■ ACTIVITY
Where does the word "dropdown" appear in the data? Copy every line that holds it.

Stored data entries

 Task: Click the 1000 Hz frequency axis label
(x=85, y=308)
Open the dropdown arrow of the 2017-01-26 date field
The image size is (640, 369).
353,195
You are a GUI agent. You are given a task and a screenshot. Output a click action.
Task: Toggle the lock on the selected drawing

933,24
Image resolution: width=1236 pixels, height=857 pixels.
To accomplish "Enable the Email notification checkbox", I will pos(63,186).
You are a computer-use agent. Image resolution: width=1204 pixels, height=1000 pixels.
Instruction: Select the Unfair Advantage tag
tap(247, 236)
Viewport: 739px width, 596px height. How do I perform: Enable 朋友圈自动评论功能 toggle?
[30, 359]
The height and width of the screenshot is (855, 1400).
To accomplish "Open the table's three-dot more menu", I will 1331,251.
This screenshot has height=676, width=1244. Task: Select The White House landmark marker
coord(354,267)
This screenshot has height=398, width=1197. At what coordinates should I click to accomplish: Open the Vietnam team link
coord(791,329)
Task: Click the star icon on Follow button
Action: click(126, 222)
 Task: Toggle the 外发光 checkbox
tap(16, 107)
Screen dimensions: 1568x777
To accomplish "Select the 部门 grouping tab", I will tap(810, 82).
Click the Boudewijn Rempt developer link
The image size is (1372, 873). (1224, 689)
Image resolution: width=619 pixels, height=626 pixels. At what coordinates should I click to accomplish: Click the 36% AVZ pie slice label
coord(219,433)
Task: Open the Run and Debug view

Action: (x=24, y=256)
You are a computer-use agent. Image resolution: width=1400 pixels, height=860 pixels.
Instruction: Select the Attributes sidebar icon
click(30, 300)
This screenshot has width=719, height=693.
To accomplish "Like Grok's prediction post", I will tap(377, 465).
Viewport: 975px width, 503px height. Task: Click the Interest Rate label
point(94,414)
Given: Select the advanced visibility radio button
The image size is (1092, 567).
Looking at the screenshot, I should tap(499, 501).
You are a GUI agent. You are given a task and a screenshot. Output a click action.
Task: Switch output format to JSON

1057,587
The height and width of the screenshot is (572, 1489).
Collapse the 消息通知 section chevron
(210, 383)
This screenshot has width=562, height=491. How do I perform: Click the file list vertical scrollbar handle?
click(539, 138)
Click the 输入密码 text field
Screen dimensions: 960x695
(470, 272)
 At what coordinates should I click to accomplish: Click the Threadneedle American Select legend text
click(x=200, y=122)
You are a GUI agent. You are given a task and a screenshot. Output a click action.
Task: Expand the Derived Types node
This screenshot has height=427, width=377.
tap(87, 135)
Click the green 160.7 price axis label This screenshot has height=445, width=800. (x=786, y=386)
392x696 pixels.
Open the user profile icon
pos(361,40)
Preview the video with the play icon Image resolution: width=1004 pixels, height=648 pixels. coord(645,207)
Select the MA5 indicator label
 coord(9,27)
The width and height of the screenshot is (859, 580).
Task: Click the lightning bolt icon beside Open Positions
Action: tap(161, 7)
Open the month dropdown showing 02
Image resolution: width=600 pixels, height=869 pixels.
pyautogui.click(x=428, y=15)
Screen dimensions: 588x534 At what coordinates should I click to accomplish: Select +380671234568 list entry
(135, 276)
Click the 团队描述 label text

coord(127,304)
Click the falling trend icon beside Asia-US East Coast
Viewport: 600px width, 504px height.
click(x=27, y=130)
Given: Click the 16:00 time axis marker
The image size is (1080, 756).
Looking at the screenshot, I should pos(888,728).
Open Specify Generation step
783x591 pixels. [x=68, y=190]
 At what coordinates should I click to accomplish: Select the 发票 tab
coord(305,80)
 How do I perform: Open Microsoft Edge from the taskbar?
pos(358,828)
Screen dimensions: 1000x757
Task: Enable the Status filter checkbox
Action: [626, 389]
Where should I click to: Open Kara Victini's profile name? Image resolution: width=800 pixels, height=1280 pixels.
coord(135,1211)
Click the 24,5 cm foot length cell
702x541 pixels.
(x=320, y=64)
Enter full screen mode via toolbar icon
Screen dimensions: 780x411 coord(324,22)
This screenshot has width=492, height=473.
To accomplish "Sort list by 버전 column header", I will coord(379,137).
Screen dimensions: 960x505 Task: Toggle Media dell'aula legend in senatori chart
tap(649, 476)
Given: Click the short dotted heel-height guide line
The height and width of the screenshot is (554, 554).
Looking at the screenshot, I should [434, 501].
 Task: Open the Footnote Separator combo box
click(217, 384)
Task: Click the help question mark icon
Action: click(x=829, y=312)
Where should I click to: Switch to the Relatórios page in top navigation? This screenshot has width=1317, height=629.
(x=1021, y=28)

■ EXERCISE RESULT
Open the dropdown arrow of the 2017-01-26 date field
Open the month dropdown showing 02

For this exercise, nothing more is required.